*** Opening of Task data ***

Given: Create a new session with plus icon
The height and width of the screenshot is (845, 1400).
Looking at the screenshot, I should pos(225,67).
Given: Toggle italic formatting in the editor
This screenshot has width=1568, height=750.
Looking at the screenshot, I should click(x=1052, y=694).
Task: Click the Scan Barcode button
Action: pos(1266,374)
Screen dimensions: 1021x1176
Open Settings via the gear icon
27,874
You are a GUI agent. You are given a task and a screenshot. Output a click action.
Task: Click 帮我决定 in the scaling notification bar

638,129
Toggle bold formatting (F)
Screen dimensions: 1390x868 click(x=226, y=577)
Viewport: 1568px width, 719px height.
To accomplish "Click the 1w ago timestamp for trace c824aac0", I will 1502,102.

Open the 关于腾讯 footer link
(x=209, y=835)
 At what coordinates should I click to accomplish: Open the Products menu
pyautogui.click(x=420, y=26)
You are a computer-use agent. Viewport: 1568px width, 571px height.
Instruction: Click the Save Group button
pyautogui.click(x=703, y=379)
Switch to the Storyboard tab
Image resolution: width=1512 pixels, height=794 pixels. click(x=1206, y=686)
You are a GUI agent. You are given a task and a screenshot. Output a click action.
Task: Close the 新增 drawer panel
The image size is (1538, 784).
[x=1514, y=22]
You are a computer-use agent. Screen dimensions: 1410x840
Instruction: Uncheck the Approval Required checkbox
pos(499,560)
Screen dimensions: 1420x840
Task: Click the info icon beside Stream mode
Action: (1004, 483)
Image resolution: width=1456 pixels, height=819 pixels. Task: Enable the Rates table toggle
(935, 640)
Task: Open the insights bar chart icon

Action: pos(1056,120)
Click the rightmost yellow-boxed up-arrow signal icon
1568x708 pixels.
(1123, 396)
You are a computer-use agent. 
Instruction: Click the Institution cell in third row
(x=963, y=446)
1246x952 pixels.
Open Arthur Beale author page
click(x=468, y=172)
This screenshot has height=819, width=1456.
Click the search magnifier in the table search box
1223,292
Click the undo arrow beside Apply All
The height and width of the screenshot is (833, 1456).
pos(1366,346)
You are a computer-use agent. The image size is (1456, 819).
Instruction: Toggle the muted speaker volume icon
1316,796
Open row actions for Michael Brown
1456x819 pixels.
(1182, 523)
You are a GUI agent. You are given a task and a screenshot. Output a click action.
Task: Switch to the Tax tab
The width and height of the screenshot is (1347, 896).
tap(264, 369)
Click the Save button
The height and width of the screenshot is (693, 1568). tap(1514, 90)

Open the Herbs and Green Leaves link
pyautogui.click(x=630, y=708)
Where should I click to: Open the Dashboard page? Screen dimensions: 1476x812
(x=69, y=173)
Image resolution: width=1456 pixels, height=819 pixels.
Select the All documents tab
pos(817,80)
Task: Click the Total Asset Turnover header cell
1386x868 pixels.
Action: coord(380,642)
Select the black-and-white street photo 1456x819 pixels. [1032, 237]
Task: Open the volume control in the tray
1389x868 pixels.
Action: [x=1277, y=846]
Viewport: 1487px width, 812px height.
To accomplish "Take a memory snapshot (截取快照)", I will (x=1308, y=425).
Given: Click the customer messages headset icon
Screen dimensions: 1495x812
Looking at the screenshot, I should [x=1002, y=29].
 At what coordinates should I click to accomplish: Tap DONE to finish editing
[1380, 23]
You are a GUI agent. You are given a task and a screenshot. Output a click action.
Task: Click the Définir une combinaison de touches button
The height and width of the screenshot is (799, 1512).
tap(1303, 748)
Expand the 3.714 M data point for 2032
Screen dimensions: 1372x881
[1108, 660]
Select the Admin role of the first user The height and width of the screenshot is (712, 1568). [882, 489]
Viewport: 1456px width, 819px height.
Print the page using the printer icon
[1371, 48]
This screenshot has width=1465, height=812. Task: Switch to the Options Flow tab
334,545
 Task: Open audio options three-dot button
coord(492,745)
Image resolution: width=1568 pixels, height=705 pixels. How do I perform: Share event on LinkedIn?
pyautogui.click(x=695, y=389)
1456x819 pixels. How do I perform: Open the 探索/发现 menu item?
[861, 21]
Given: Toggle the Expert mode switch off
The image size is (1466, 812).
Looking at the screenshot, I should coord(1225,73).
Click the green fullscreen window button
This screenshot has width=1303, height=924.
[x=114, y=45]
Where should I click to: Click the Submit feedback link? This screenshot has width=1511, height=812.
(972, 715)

*** Close of Task data ***

For this exercise, please copy exactly the lines from the one holding "Task: Click the Définir" through the end of the records, the first and last included.

* _Answer to the problem_:
Task: Click the Définir une combinaison de touches button
The height and width of the screenshot is (799, 1512).
tap(1303, 748)
Expand the 3.714 M data point for 2032
Screen dimensions: 1372x881
[1108, 660]
Select the Admin role of the first user The height and width of the screenshot is (712, 1568). [882, 489]
Viewport: 1456px width, 819px height.
Print the page using the printer icon
[1371, 48]
This screenshot has width=1465, height=812. Task: Switch to the Options Flow tab
334,545
 Task: Open audio options three-dot button
coord(492,745)
Image resolution: width=1568 pixels, height=705 pixels. How do I perform: Share event on LinkedIn?
pyautogui.click(x=695, y=389)
1456x819 pixels. How do I perform: Open the 探索/发现 menu item?
[861, 21]
Given: Toggle the Expert mode switch off
The image size is (1466, 812).
Looking at the screenshot, I should coord(1225,73).
Click the green fullscreen window button
This screenshot has width=1303, height=924.
[x=114, y=45]
Where should I click to: Click the Submit feedback link? This screenshot has width=1511, height=812.
(972, 715)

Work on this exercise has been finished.